Uggla, 34, was hitting a dismal triple-slash line of .162/.241/.231 with two home runs and 10 runs batted in 145 plate appearances on the season. Uggla only made 33 starts this season, as the Braves called up rookie Tommy La Stella on May 28. Since then, La Stella has impressed with a 105 OPS+ in 176 plate appearances. As Uggla lost playing time, it seemed almost definite that the time had come for his release or designate for assignment.
Braves general manager Frank Wren told David O'Brien of the Atlanta Journal-Constitution that the team was active in trade talks for Uggla for the past month. However, no deal was done, and it makes sense as to why. Uggla still has $5.2 million remaining on his contract for this season and is owed $13 million next season. Finding a trade partner would have been hard considering the money issues there.
From 2006 to 2011, the 34-year-old Uggla was one of the better second baseman in baseball. With the Marlins and Braves, Uggla hit a triple-slash line of .258/.343/.482 with an OPS+ of 116. Since that point, Uggla's been hitting a horrible .196/.320/.357 line where power has almost disappeared out of his game. From 2013 on, Uggla, let alone not being able to hit for average, has not been able to get on base at all. He has a horrific .175/.295/.332 slash line since the start of 2013.
A team will likely take a chance on Uggla as a change of scenery candidate. Since Uggla will be paid $5.2 million this season via Atlanta, his next home will likely give him a one-year, prorated MLB average salary deal.

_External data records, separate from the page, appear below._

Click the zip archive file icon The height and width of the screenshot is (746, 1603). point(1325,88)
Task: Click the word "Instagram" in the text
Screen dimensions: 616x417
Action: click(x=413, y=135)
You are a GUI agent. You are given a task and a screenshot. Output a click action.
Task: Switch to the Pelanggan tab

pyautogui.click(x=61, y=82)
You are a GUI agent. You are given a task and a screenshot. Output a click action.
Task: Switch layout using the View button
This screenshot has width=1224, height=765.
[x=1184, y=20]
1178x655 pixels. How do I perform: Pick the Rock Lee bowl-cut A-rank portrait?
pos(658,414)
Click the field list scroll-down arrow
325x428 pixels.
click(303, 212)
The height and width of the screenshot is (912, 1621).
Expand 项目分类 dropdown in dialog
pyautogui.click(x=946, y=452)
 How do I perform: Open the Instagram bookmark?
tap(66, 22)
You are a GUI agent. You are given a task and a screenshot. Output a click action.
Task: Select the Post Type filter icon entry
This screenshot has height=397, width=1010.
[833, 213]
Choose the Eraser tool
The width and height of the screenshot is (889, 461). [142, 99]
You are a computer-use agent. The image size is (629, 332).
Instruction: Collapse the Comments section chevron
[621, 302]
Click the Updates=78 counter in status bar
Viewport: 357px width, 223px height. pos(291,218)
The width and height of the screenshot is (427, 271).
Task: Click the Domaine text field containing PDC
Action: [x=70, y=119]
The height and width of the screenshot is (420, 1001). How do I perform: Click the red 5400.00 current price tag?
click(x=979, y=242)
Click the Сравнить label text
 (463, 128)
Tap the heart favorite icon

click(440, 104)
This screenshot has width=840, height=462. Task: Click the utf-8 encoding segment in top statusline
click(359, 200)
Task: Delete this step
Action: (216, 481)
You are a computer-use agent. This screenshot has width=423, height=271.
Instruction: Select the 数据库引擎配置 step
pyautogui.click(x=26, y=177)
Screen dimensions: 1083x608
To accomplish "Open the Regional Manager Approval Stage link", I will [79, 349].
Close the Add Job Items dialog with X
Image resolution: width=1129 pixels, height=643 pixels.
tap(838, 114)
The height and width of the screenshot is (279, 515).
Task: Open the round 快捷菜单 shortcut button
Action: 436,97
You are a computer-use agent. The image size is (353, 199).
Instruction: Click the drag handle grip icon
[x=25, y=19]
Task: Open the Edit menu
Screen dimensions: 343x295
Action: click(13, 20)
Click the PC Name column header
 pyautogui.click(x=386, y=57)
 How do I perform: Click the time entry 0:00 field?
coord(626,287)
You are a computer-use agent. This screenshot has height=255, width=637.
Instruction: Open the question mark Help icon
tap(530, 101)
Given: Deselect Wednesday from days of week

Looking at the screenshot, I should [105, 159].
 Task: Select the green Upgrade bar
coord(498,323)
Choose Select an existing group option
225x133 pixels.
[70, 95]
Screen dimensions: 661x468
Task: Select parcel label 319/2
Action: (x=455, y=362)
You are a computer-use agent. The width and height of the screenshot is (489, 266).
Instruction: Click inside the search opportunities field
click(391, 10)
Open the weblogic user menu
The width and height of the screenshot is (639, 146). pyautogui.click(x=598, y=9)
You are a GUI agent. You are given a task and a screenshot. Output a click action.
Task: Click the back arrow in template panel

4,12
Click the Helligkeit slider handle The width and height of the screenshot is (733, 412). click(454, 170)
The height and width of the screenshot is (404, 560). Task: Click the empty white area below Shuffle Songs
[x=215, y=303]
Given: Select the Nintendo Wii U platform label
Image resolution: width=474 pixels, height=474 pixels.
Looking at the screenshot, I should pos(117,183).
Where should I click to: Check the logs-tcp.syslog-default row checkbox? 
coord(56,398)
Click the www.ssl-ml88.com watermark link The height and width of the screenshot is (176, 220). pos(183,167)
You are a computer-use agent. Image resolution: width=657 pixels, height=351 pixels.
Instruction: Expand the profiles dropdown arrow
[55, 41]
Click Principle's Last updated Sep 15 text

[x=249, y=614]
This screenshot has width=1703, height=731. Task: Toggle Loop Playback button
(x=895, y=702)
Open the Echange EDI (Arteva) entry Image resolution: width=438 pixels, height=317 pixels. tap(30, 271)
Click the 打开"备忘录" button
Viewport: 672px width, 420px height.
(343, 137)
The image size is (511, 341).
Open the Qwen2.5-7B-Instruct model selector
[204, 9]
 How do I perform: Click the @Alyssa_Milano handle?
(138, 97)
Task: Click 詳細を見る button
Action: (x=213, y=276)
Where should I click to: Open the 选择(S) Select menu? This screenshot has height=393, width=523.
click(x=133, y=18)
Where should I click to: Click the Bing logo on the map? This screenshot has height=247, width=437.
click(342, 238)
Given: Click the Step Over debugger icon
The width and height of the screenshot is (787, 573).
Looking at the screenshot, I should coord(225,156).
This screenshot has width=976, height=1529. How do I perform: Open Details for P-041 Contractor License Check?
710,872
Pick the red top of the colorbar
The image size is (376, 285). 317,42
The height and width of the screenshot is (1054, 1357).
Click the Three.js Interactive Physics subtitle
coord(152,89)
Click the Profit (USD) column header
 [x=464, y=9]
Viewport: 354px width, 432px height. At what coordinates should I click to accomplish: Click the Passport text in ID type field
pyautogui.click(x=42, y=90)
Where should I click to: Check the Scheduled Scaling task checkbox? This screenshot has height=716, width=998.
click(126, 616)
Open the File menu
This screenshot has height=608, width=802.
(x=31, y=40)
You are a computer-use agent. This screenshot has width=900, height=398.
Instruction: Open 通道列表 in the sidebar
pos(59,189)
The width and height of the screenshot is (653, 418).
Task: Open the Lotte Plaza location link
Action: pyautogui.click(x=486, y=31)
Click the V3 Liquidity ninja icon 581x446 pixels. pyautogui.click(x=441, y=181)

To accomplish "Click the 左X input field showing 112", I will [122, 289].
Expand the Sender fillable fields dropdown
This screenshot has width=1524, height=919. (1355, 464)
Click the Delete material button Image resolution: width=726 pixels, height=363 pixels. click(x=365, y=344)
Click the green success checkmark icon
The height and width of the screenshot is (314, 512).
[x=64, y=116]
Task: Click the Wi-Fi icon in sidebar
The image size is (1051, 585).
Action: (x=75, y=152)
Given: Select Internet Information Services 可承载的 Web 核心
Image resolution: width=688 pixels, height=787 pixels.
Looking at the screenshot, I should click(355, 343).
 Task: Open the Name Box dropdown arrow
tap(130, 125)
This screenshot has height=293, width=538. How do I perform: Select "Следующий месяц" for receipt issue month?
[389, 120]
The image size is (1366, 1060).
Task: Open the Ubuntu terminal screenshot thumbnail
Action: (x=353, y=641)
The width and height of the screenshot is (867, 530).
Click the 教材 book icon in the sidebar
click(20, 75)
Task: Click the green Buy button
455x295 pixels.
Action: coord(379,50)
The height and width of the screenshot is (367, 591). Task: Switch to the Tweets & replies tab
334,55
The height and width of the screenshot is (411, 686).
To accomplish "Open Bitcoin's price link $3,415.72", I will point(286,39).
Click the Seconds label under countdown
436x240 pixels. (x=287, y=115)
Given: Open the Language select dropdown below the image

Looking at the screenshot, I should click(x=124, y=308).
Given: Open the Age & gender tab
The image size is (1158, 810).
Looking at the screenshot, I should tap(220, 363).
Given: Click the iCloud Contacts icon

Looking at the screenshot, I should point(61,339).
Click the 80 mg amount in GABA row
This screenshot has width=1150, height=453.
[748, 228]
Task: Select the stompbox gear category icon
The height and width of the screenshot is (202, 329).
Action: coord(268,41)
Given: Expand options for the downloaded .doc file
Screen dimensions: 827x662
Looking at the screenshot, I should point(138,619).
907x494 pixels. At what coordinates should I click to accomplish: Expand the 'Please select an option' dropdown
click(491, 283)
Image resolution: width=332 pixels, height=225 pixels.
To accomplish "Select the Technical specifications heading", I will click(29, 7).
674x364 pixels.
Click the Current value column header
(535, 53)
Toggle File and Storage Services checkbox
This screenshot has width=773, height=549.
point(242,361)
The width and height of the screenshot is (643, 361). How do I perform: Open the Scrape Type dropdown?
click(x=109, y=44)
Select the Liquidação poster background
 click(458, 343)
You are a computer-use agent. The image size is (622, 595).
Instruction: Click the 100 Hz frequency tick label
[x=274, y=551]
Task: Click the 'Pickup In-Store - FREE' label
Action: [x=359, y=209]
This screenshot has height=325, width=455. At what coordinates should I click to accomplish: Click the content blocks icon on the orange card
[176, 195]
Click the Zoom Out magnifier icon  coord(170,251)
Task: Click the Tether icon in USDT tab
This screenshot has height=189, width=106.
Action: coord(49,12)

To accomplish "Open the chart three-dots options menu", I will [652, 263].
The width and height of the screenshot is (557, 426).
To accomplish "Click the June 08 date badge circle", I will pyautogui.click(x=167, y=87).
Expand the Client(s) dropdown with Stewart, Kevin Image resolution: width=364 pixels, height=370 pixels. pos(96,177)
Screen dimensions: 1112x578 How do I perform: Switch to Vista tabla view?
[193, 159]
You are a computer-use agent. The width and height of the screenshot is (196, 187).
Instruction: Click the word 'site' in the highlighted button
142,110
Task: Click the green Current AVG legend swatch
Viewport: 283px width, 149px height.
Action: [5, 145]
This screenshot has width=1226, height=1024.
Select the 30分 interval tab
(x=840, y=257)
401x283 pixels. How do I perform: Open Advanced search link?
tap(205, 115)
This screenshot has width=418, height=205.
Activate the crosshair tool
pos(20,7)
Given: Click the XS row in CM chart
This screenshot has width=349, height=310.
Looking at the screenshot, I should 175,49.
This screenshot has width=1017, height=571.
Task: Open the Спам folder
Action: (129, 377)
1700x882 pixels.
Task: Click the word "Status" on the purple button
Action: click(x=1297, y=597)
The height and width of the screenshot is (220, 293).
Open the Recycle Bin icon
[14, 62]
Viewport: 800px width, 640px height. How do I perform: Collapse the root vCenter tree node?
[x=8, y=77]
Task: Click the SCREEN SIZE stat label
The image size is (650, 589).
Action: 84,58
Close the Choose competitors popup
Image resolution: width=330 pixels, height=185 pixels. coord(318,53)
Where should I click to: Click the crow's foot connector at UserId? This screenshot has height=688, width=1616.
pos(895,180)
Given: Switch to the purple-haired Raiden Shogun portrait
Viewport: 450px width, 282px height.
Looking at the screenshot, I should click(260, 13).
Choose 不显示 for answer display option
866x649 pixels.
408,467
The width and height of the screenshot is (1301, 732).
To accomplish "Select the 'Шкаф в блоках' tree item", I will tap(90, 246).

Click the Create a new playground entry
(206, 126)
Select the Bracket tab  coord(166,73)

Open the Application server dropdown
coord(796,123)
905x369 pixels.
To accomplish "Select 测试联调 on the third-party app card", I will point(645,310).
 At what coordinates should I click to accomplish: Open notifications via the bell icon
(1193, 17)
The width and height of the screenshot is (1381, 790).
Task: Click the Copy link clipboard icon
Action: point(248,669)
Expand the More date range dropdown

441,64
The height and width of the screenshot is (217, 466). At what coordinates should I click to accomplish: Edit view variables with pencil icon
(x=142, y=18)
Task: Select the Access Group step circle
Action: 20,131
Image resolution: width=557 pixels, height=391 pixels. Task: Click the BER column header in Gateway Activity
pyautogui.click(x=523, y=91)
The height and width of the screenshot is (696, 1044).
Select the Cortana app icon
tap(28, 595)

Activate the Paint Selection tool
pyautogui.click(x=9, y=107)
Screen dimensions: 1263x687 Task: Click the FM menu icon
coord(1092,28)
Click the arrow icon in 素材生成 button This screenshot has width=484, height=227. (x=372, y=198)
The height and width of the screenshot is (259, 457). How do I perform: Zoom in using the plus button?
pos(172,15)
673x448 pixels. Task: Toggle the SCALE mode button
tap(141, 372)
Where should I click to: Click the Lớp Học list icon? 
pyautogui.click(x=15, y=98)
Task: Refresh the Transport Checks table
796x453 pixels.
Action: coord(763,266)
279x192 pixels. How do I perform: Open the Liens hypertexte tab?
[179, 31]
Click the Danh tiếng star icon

Whoever signs Uggla is getting a risk-free, once-good second baseman for pretty much nothing. If another team feel he can return to what he was, it might be a signing they are willing to take on.
The Toronto Blue Jays and San Francisco Giants are two teams that could be large players in the market for Uggla. The Giants have received poor play from their second baseman on the year; they rank 29th in baseball in OPS from that spot. The Blue Jays have been exploring the trade market for infielders, so a run at Uggla should not be unprecedented. Uggla should expect to find another job in Major League Baseball, and perhaps sometime soon.